The WWF wildlife figures come from the Living Planet Index (LPI) which monitors 5,495 species of mammals, birds, reptiles, amphibians and fish. The LPI found that Latin America and the Caribbean suffered the fastest declines at 95pc, followed by Africa (76pc), and Asia and the Pacific (60pc).
There were less dramatic declines in North America (39pc) and Europe and Central Asia (35pc). Though the report states that these figures merely reflect the large-scale impacts on nature already apparent in those regions before the monitoring period started in 1970. “Some populations have stabilised or increased thanks to conservation efforts and species reintroduction,” the report notes, however.
Habitat degradation and loss driven mainly by our food systems, overexploitation, invasive species and disease are the biggest threats to species, with climate change and pollution also causing serious issues.
A decline in populations of wild species threatens the functioning of the ecosystem, the WWF warns. “This in turn undermines the benefits that ecosystems provide to people – from food, clean water and carbon storage for a stable climate to the broader contributions that nature makes to our cultural, social and spiritual wellbeing.”
‘A planet in crisis’
The report warns that nature is fast approaching tipping points, beyond which Earth’s life-support systems will be irreversibly damaged. These include the mass die-off of coral reefs, the destruction of the Amazon rainforest, the melting of the Greenland and West Antarctic ice sheets, and the thawing of permafrost in the Arctic and Russia.

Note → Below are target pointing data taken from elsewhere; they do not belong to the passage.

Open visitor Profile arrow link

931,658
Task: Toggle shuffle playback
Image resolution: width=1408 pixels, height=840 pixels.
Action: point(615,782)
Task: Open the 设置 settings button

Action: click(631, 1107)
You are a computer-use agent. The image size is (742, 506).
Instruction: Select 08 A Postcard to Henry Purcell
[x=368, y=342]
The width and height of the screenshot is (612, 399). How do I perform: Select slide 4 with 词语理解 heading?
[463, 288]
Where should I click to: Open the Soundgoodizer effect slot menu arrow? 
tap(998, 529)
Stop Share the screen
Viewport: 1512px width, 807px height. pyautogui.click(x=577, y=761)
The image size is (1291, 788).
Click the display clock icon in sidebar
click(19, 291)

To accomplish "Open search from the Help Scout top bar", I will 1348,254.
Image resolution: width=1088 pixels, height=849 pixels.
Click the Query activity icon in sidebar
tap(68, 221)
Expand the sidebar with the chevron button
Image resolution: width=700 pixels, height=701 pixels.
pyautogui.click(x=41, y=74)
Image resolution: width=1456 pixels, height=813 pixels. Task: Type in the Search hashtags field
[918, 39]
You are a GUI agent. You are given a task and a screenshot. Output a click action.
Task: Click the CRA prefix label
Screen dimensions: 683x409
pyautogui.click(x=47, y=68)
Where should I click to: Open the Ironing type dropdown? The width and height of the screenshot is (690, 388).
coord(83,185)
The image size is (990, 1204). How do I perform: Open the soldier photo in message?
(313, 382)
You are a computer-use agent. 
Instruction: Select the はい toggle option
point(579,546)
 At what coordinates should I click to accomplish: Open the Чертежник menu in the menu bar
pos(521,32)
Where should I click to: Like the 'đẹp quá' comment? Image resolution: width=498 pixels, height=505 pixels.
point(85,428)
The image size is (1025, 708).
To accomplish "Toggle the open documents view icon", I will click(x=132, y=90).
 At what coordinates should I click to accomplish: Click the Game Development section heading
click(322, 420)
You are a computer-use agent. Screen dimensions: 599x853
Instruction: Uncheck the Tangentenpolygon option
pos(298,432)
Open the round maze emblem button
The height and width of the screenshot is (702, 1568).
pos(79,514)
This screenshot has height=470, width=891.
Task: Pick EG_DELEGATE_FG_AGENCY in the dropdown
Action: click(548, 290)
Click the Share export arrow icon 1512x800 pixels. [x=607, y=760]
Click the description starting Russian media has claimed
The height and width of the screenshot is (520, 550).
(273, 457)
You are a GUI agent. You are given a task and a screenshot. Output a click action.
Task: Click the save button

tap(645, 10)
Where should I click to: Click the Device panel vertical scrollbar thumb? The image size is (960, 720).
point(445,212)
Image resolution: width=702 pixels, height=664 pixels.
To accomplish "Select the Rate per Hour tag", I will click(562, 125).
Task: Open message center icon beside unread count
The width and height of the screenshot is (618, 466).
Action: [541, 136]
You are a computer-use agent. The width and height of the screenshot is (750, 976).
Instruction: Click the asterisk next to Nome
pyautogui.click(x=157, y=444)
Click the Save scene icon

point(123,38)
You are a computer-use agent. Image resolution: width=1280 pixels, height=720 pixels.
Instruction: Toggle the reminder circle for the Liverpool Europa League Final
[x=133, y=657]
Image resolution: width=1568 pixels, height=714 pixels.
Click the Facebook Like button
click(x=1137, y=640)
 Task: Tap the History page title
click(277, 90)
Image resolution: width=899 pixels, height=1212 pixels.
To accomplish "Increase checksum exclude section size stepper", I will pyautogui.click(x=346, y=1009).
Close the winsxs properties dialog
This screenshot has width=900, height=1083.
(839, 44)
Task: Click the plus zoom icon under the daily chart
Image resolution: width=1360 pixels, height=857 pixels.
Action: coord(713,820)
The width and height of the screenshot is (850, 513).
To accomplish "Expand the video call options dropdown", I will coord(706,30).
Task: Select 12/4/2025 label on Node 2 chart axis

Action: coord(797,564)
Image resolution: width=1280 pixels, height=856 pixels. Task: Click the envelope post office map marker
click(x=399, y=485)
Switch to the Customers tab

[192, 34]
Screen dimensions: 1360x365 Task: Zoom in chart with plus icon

Humanity, the report states, has five years to change course towards a sustainable trajectory before “nature degradation and climate change place us on the downhill slope of runaway tipping points”.
“It is no exaggeration to say that what happens in the next five years will determine the future of life on Earth.”
“Climate change and nature loss are propelling our planet towards dangerous and potentially irreversible tipping points, and these tipping points are directly linked to species decline and ecosystem degradation,” wrote director general of WWF International Kirsten Schuijt on LinkedIn.
The report calls for more joined-up thinking in tackling the interlinked climate and biodiversity crises. “Tackling the goals in a joined-up way opens up many potential opportunities to simultaneously conserve and restore nature, mitigate and adapt to climate change, and improve human wellbeing.”
It recommends a radical change to our food systems for more sustainable and equitable resource use, a faster transition to renewable energies and the redirecting of finance away from harmful activities towards nature-based solutions.
The WWF report comes out just a couple of weeks before the latest United Nations meeting on biodiversity is due to take place. At COP16, governments will review progress on the Kunming-Montreal Global Biodiversity Framework, which was made at COP15 in 2022. This landmark agreement, which was signed by 188 countries and regions, aims to address biodiversity loss, restore ecosystems and protect indigenous rights, with a plan to protect 30pc of the Earth’s land, coastal areas and oceans, and reduce to near zero the loss of areas of high biodiversity importance by 2030.
The WWF report highlights that, as it stands, national climate commitments will lead to an average global temperature increase of almost 3 degrees Celsius, “inevitably triggering multiple catastrophic tipping points”. And national biodiversity strategies are “inadequate and lack financial and institutional support”, it says.
“Our planet is under strain, and the current responses from political decision-makers are insufficient to halt and reverse nature loss by 2030,” said Schuijt.
“The facts should cause alarm for all who care about the state of our natural world, and as we look towards global milestones like COP16, we stand at a critical crossroads where urgent decisions will determine our planet’s future.”